Instructions to follow:
When you retype the data, keep every line exactly as it appears.

Task data:

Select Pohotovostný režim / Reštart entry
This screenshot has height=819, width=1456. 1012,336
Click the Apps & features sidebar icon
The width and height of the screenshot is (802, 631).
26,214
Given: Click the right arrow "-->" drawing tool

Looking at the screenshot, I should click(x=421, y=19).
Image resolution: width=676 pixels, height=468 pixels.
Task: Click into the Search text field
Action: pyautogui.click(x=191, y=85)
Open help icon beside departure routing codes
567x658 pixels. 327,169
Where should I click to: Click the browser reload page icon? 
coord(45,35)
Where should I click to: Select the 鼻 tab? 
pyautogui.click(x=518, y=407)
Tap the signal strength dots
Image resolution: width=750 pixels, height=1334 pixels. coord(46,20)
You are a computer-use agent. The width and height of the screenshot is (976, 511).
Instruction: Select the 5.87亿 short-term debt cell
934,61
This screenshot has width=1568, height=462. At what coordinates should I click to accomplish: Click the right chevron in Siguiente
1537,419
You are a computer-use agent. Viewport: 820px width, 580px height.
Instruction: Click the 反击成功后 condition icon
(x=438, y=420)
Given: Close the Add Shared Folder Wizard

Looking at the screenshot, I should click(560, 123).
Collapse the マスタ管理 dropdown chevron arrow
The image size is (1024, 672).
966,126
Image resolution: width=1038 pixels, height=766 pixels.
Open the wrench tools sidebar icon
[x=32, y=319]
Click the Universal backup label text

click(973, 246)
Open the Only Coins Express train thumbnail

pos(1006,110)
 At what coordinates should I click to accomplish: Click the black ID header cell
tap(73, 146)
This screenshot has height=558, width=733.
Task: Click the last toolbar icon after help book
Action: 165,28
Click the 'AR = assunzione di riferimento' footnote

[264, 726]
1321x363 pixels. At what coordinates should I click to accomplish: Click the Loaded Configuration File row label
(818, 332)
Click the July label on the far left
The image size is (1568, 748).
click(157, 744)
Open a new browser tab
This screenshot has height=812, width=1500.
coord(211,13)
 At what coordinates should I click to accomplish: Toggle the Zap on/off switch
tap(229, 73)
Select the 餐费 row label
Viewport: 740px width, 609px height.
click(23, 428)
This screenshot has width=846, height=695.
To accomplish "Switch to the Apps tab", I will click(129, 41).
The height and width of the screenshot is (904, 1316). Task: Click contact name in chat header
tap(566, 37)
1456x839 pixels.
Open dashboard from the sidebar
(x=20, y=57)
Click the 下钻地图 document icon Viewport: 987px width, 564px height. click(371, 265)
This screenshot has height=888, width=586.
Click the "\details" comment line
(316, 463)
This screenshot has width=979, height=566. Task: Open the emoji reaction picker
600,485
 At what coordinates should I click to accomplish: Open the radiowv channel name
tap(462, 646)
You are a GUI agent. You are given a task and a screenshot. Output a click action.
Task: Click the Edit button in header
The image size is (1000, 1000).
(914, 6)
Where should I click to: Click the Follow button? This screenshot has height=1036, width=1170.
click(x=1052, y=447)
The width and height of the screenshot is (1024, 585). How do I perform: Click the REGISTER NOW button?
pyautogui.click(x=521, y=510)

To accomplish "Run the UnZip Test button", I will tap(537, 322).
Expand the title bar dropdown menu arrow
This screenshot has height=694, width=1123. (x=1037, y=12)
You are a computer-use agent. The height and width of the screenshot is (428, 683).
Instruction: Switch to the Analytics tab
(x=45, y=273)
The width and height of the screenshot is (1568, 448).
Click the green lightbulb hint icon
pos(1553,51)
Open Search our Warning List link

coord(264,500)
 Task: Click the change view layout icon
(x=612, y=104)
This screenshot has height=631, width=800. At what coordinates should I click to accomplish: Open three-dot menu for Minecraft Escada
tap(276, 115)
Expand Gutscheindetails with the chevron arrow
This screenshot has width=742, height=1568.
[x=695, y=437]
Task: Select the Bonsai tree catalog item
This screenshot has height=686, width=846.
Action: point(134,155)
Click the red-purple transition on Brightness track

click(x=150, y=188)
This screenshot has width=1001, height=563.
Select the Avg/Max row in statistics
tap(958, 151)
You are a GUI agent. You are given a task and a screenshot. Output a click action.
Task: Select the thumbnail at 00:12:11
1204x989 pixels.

Your solution:
Select Pohotovostný režim / Reštart entry
This screenshot has height=819, width=1456. 1012,336
Click the Apps & features sidebar icon
The width and height of the screenshot is (802, 631).
26,214
Given: Click the right arrow "-->" drawing tool

Looking at the screenshot, I should click(x=421, y=19).
Image resolution: width=676 pixels, height=468 pixels.
Task: Click into the Search text field
Action: pyautogui.click(x=191, y=85)
Open help icon beside departure routing codes
567x658 pixels. 327,169
Where should I click to: Click the browser reload page icon? 
coord(45,35)
Where should I click to: Select the 鼻 tab? 
pyautogui.click(x=518, y=407)
Tap the signal strength dots
Image resolution: width=750 pixels, height=1334 pixels. coord(46,20)
You are a computer-use agent. The width and height of the screenshot is (976, 511).
Instruction: Select the 5.87亿 short-term debt cell
934,61
This screenshot has width=1568, height=462. At what coordinates should I click to accomplish: Click the right chevron in Siguiente
1537,419
You are a computer-use agent. Viewport: 820px width, 580px height.
Instruction: Click the 反击成功后 condition icon
(x=438, y=420)
Given: Close the Add Shared Folder Wizard

Looking at the screenshot, I should click(560, 123).
Collapse the マスタ管理 dropdown chevron arrow
The image size is (1024, 672).
966,126
Image resolution: width=1038 pixels, height=766 pixels.
Open the wrench tools sidebar icon
[x=32, y=319]
Click the Universal backup label text

click(973, 246)
Open the Only Coins Express train thumbnail

pos(1006,110)
 At what coordinates should I click to accomplish: Click the black ID header cell
tap(73, 146)
This screenshot has height=558, width=733.
Task: Click the last toolbar icon after help book
Action: 165,28
Click the 'AR = assunzione di riferimento' footnote

[264, 726]
1321x363 pixels. At what coordinates should I click to accomplish: Click the Loaded Configuration File row label
(818, 332)
Click the July label on the far left
The image size is (1568, 748).
click(157, 744)
Open a new browser tab
This screenshot has height=812, width=1500.
coord(211,13)
 At what coordinates should I click to accomplish: Toggle the Zap on/off switch
tap(229, 73)
Select the 餐费 row label
Viewport: 740px width, 609px height.
click(23, 428)
This screenshot has width=846, height=695.
To accomplish "Switch to the Apps tab", I will click(129, 41).
The height and width of the screenshot is (904, 1316). Task: Click contact name in chat header
tap(566, 37)
1456x839 pixels.
Open dashboard from the sidebar
(x=20, y=57)
Click the 下钻地图 document icon Viewport: 987px width, 564px height. click(371, 265)
This screenshot has height=888, width=586.
Click the "\details" comment line
(316, 463)
This screenshot has width=979, height=566. Task: Open the emoji reaction picker
600,485
 At what coordinates should I click to accomplish: Open the radiowv channel name
tap(462, 646)
You are a GUI agent. You are given a task and a screenshot. Output a click action.
Task: Click the Edit button in header
The image size is (1000, 1000).
(914, 6)
Where should I click to: Click the Follow button? This screenshot has height=1036, width=1170.
click(x=1052, y=447)
The width and height of the screenshot is (1024, 585). How do I perform: Click the REGISTER NOW button?
pyautogui.click(x=521, y=510)

To accomplish "Run the UnZip Test button", I will tap(537, 322).
Expand the title bar dropdown menu arrow
This screenshot has height=694, width=1123. (x=1037, y=12)
You are a computer-use agent. The height and width of the screenshot is (428, 683).
Instruction: Switch to the Analytics tab
(x=45, y=273)
The width and height of the screenshot is (1568, 448).
Click the green lightbulb hint icon
pos(1553,51)
Open Search our Warning List link

coord(264,500)
 Task: Click the change view layout icon
(x=612, y=104)
This screenshot has height=631, width=800. At what coordinates should I click to accomplish: Open three-dot menu for Minecraft Escada
tap(276, 115)
Expand Gutscheindetails with the chevron arrow
This screenshot has width=742, height=1568.
[x=695, y=437]
Task: Select the Bonsai tree catalog item
This screenshot has height=686, width=846.
Action: point(134,155)
Click the red-purple transition on Brightness track

click(x=150, y=188)
This screenshot has width=1001, height=563.
Select the Avg/Max row in statistics
tap(958, 151)
You are a GUI agent. You are given a task and a screenshot. Output a click action.
Task: Select the thumbnail at 00:12:11
1204x989 pixels.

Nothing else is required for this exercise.